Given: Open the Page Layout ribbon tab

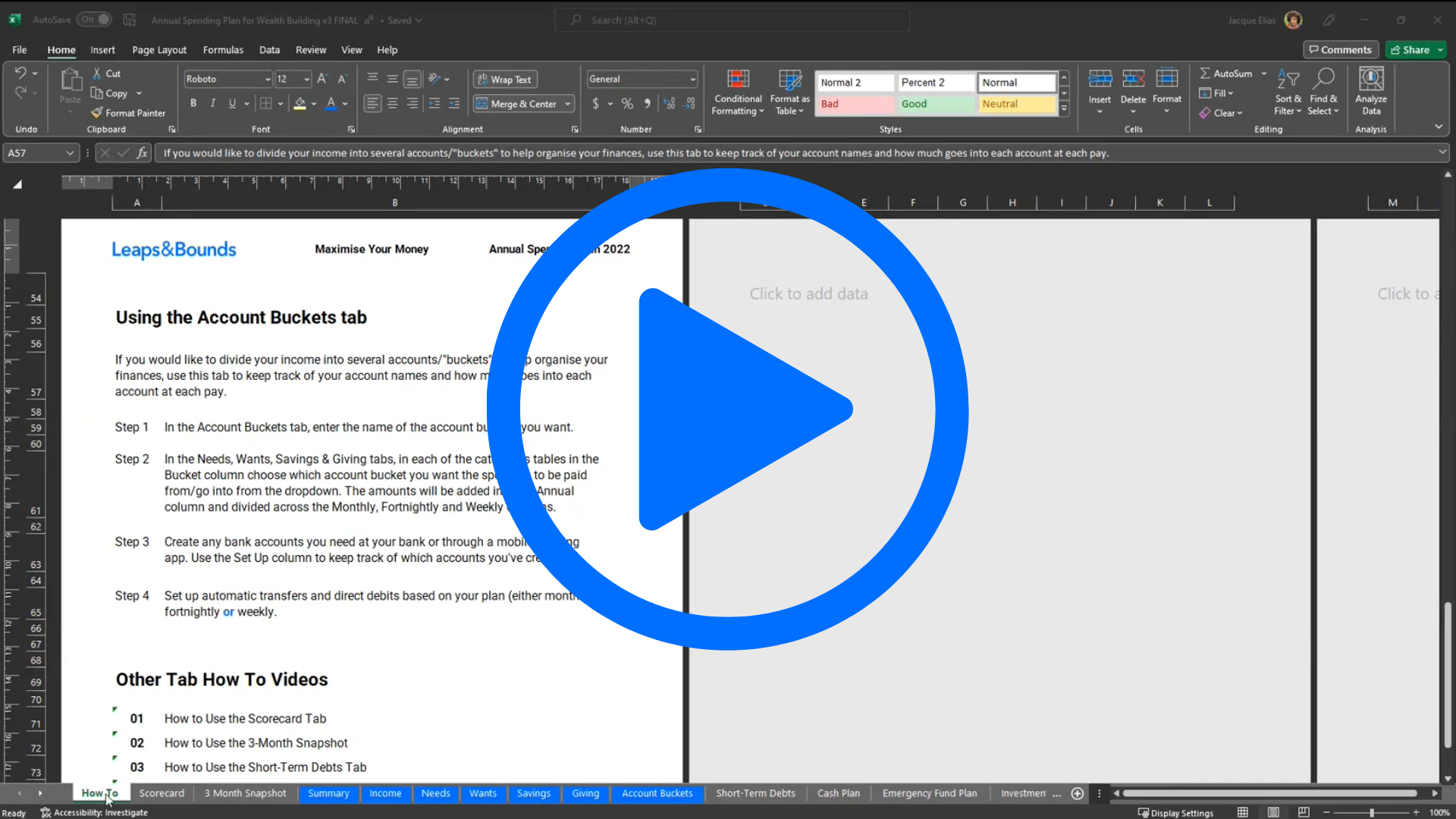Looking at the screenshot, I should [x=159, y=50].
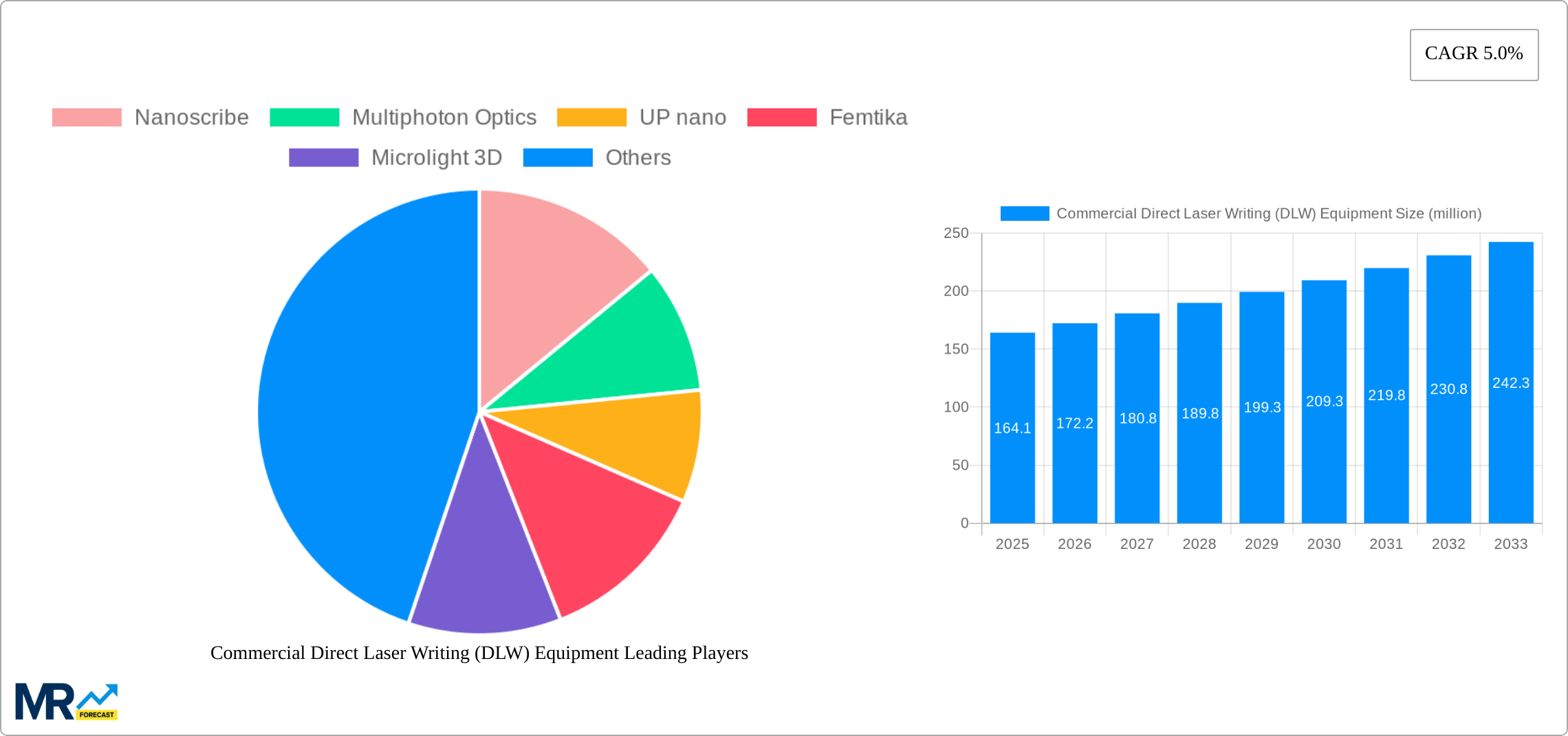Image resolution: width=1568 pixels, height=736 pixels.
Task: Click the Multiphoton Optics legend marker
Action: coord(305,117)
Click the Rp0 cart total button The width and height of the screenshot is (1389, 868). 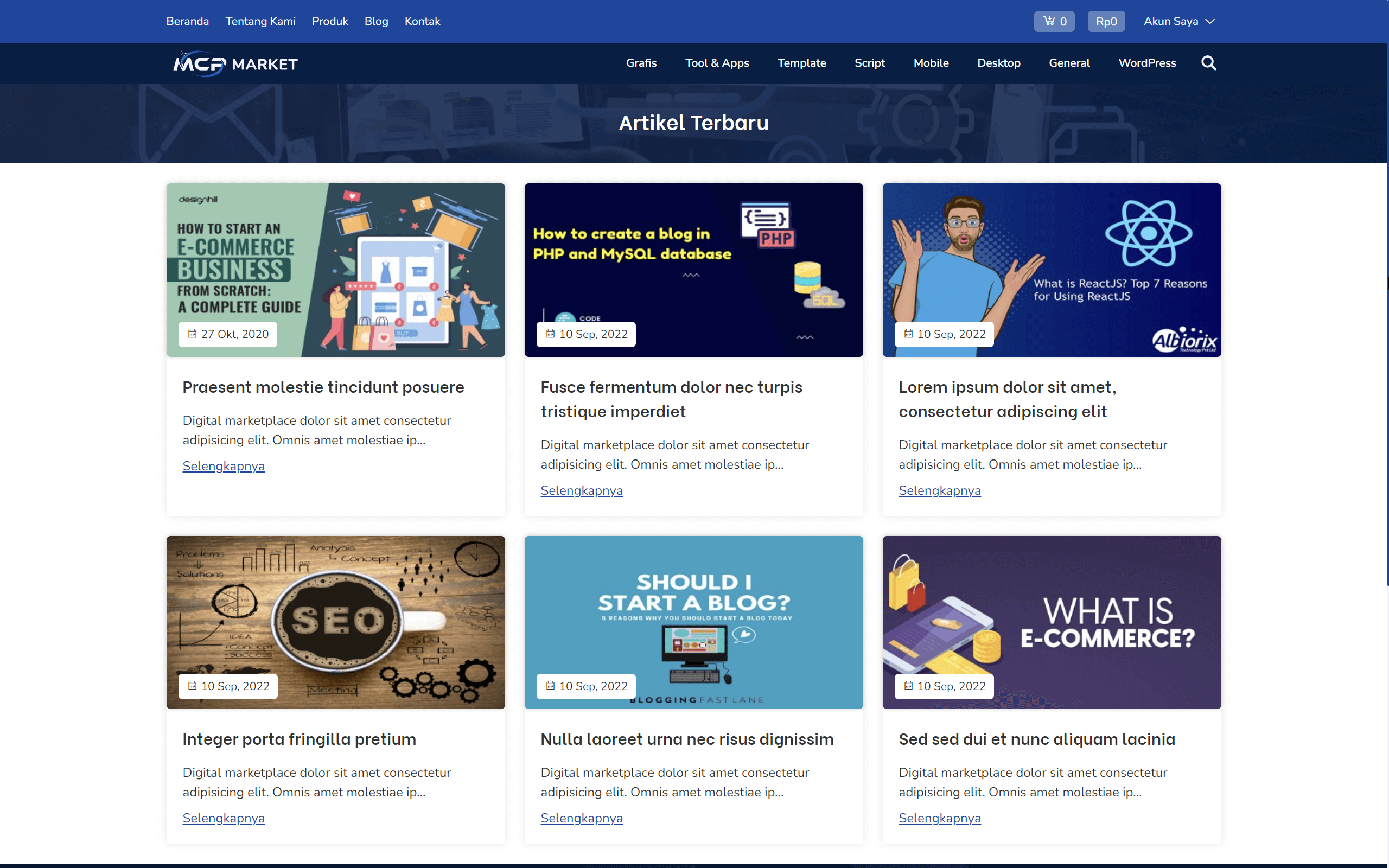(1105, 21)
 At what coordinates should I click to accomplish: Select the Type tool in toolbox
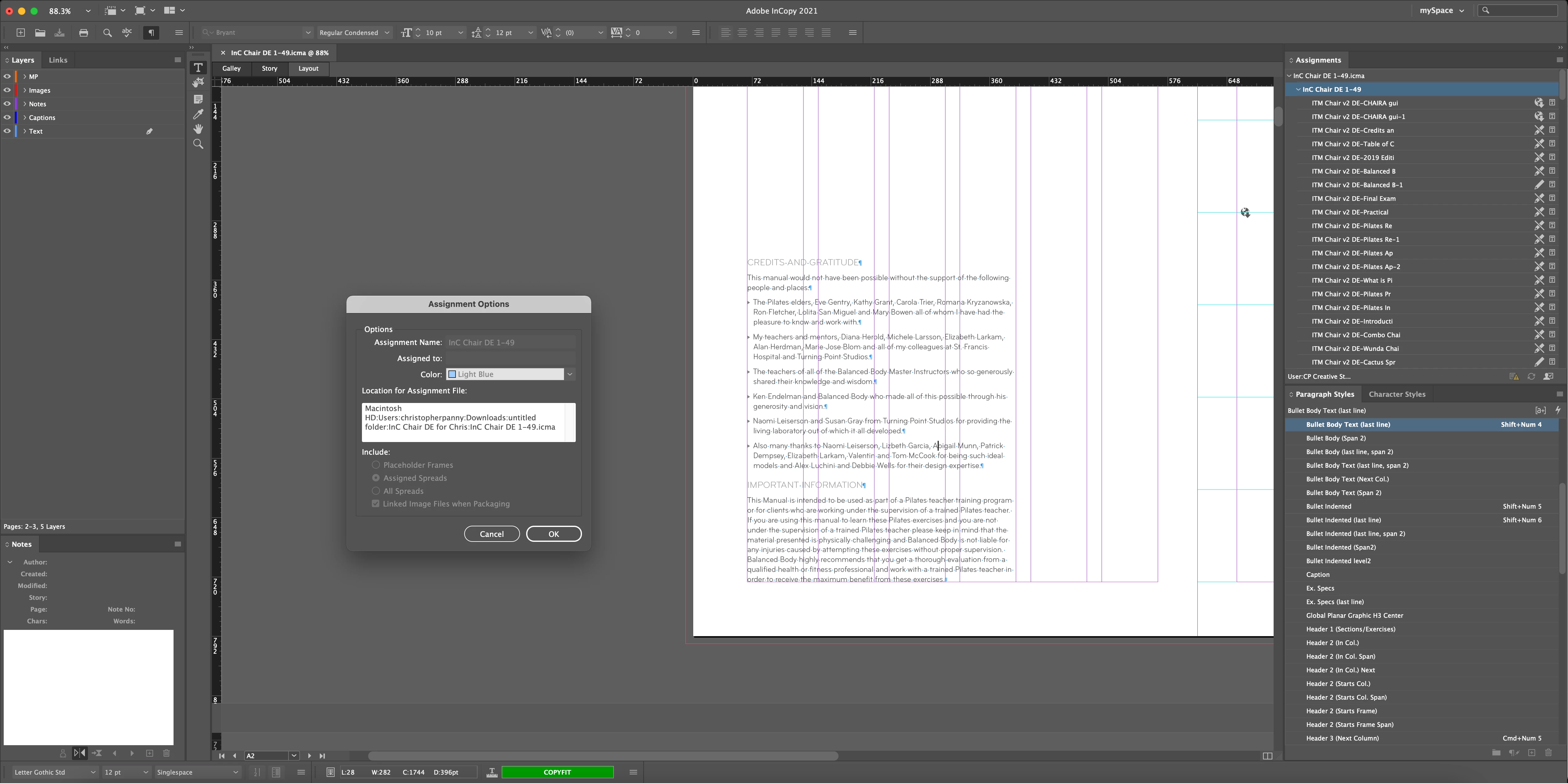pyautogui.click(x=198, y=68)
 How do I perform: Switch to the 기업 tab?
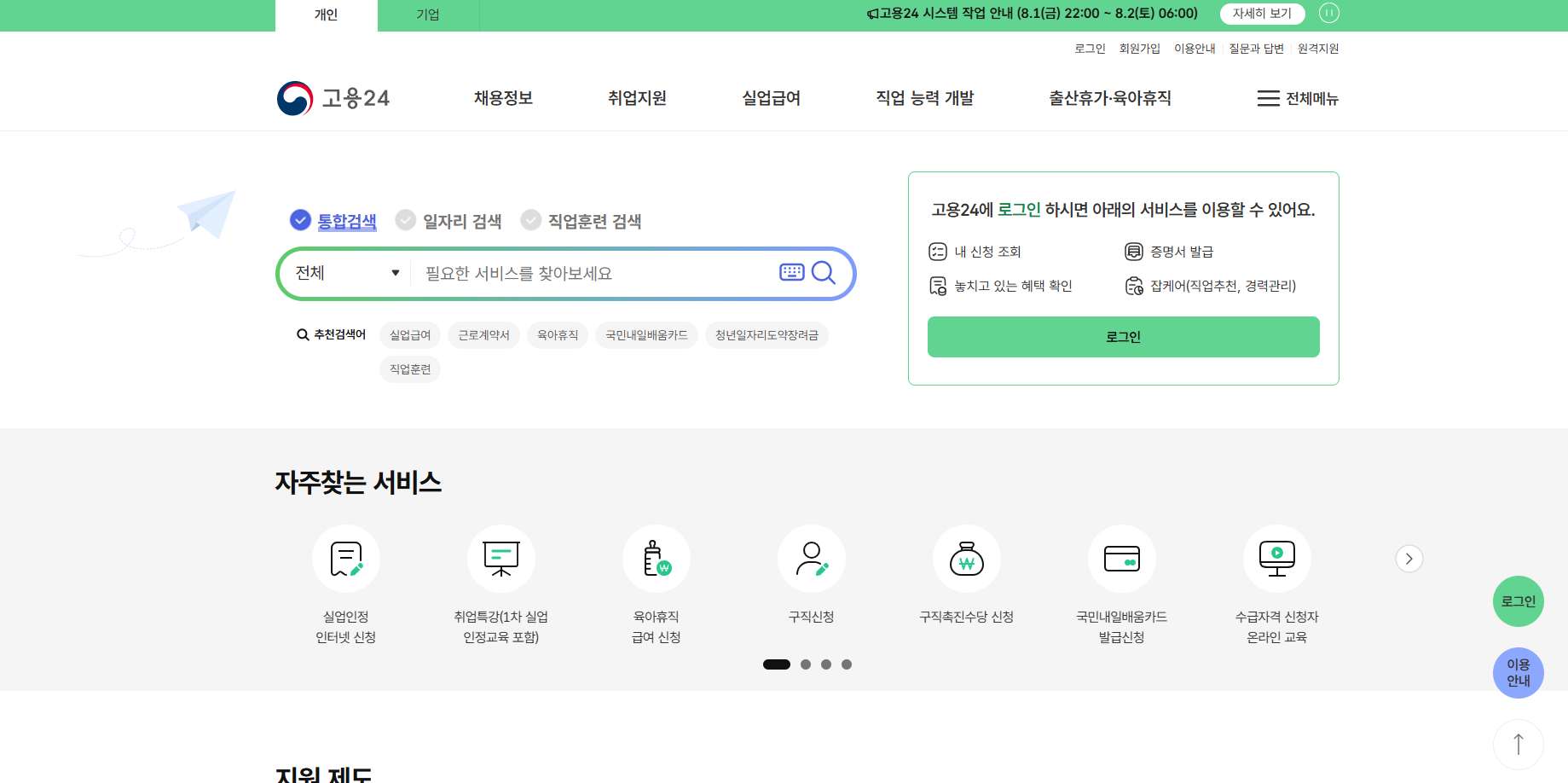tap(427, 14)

Work request:
Print only the lines running from the one containing "At what coordinates" to the end of the data above, exactly; include no pictures.

Solved exercise:
 At what coordinates should I click to accomplish: Select the Type tool in toolbox
pyautogui.click(x=198, y=68)
 How do I perform: Switch to the 기업 tab?
tap(427, 14)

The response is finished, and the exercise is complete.